In this workshop, you would learn how to build a seamless end-to-end data driven application - Data Exploration, Machine Learning Model, RESTful API and Web Application - to solve a business prediction problem.
- Introduction to Data Science Process
- Building a simple Machine Learning model
- Building a simple ML Service (localhost)
- Improving the ML model and creating many models
- Creating RESTful API and deploying to cloud
- Create dashboard to visualise the results and interact with the API.
- Persisting model output
- Updating the model as more data comes in (batch only - no streaming)
- Creating a simple application that accomplishes this end-to-end
This will be covered over eight sessions of two hours each over two days.
Session 1: Introduction and Concepts
- Approach for building ML products
- Problem definition and dataset
- Build your first ML Model (Part 1)
Session 2: Build a Simple ML Service
- Build your first ML Model (Part 2)
- Concept of ML Service
- Deploy your first ML Service - localhost API
Session 3: Build & Evaluate ML Models
- Feature Engineering
- Build your second ML model
- ML model evaluation
- Accuracy metrics
- Cross Validation
Session 4: Practice Session
- Practice problem overview and data
- Build your ML Model
- Build your API
Session 5: Build a Simple Dashboard
- Concept of dashboard design
- Create your first dashboard
- Integrate ML model API with dashboard
Session 6: Deploy to cloud
- Get started with cloud server setup
- Deploy your ML service as cloud API
- Deploy your dashboard as cloud service
Session 7: Repeatable ML as a Service
- Build data pipelines
- Update model, API and dashboard
- Schedule ML as as Service process
Session 8: Practice Session & Wrap-up
- Deploy on cloud - dashboard and API
- Best practices and challenges in building ML service
- Where to go from here
- A programmer but not a data science practioner: A programmer with experience in server-side or front-end development and maybe has some familiarity with doing data analysis. You could be looking to transition in to building data driven products or a create a richer product experience with data.

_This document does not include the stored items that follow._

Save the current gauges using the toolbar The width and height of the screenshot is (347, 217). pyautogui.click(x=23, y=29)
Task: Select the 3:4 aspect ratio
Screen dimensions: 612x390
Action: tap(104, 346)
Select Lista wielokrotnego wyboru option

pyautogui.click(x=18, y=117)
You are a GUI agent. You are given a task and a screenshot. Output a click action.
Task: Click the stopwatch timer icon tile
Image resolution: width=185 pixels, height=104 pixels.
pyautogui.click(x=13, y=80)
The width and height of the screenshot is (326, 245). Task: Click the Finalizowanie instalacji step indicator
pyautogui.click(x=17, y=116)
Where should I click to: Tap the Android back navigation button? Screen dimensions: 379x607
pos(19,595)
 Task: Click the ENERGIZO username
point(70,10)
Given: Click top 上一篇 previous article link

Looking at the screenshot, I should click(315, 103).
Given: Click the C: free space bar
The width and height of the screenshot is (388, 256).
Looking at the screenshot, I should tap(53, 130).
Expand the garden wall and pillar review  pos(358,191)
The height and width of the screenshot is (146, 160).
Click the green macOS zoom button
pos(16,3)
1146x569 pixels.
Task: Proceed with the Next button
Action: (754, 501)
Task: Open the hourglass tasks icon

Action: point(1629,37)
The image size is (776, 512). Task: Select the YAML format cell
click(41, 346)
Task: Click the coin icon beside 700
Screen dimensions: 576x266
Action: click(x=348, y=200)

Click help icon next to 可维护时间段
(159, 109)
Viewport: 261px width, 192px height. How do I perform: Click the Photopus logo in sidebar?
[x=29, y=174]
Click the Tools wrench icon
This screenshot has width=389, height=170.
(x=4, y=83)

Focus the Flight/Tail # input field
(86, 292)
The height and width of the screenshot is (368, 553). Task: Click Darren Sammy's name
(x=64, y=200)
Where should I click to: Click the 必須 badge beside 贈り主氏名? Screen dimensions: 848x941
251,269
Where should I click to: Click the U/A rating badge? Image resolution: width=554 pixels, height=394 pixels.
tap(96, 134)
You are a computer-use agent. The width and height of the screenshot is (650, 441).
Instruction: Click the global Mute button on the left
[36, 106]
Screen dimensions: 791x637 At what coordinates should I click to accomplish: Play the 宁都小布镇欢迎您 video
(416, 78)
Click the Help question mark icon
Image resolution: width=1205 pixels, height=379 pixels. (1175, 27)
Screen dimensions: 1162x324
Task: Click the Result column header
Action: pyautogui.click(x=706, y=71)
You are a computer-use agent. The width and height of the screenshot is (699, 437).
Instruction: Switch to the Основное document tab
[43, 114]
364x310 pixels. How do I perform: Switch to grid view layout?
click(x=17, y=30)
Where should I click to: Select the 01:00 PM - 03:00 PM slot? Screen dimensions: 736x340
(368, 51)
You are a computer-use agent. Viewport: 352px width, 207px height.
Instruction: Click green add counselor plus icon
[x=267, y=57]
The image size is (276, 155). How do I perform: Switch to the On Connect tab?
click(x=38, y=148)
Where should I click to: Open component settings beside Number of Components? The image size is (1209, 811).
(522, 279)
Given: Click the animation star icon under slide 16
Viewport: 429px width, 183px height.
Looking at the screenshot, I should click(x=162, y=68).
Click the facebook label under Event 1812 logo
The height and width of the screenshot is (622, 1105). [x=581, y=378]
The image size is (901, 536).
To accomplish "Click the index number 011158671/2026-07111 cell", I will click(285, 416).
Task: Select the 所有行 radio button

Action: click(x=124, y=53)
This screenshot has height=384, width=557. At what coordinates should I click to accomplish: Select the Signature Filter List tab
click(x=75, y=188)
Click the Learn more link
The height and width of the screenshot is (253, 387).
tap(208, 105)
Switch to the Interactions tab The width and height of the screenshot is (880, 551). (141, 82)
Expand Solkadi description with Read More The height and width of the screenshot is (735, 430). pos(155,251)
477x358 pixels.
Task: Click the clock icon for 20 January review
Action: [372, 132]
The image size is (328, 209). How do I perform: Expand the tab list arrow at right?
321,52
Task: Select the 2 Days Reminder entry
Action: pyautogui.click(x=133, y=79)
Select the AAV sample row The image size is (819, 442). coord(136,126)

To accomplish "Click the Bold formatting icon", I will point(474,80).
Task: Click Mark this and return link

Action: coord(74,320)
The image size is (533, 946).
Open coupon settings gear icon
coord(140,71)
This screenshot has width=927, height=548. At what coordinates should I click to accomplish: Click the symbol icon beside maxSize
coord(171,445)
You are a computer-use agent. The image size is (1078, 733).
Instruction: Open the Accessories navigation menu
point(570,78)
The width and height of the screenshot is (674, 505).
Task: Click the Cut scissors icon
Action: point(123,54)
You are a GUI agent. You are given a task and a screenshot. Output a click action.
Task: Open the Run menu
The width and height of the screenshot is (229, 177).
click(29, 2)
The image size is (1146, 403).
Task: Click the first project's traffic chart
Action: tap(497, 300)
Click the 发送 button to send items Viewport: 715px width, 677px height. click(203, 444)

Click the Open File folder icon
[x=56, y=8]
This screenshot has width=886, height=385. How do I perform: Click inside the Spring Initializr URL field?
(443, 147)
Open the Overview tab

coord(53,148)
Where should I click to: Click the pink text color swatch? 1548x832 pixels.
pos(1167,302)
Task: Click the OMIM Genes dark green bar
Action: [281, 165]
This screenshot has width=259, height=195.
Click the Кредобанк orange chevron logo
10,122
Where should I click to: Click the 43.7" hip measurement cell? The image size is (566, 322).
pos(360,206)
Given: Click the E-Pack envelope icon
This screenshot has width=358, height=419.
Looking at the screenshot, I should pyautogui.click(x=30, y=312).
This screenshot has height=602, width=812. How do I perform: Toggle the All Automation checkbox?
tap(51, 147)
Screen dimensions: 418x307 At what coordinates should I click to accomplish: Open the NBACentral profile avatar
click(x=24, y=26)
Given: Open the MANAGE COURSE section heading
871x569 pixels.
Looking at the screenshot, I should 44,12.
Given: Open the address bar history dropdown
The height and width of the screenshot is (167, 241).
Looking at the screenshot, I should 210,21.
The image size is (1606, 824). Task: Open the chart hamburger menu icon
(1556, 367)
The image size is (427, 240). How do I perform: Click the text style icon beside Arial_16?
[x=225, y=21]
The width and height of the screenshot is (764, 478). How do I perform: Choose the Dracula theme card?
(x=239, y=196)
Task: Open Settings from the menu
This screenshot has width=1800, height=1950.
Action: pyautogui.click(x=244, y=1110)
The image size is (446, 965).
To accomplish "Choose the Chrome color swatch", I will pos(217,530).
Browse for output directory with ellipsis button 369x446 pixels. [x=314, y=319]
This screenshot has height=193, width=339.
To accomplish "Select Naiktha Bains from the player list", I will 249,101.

- A data science practioner but not a programmer: A data science with some experience in doing data analysis, preferably in a scripting language (R/Python/Scala), but wants to get a deeper and a more applied perspective on creating data driven products.
- Programming knowledge is mandatory. Attendee should be able to write conditional statements, use loops, be comfortable writing functions and be able to understand code snippets and come up with programming logic.
- Participants should have a basic familiarity of Python. Specifically, we expect participants to know the first four sections from this: http://anandology.com/python-practice-book/
- Participants should also have some experience with using Python for Data Science. Specifically, participants should be able to work with the following python libraries
jupyter: For doing literate programming in notebooks
numpy: For scientific computation
pandas: For data wrangling and transformation of tabular data (dataframes)
scikit-learn: For building machine learning models
We will be using Python data stack for the workshop. Please install Ananconda for Python 3.5 for the workshop. Additional requirement will be communicated to participants.
Anand Chitipothu is a software consultant and trainer based in Visakhapatnam. He has over 13 years of experience in architecting and developing variety of software applications. He is co-author of web.py, a micro web framework in Python. He has worked at Strand Life Sciences and Internet Archive. You can tweet him at @anandology
Amit Kapoor teaches the craft of telling visual stories with data. He conducts workshops and trainings on Data Science in Python and R, as well as on Data Visualisation topics. His background is in strategy consulting having worked with AT Kearney in India, then with Booz & Company in Europe and more recently for startups in Bangalore. He did his B.Tech in Mechanical Engineering from IIT, Delhi and PGDM (MBA) from IIM, Ahmedabad. You can find more about him at http://amitkaps.com/ and tweet him at @amitkaps.
Bargava Subramanian is a practicing Data Scientist. He has 14 years of experience delivering business analytics solutions to Investment Banks, Entertainment Studios and High-Tech companies. He has given talks and conducted workshops on Data Science, Machine Learning, Deep Learning and Optimization in Python and R. He has a Masters in Statistics from University of Maryland, College Park, USA. He is an ardent NBA fan. You can tweet to him at @bargava.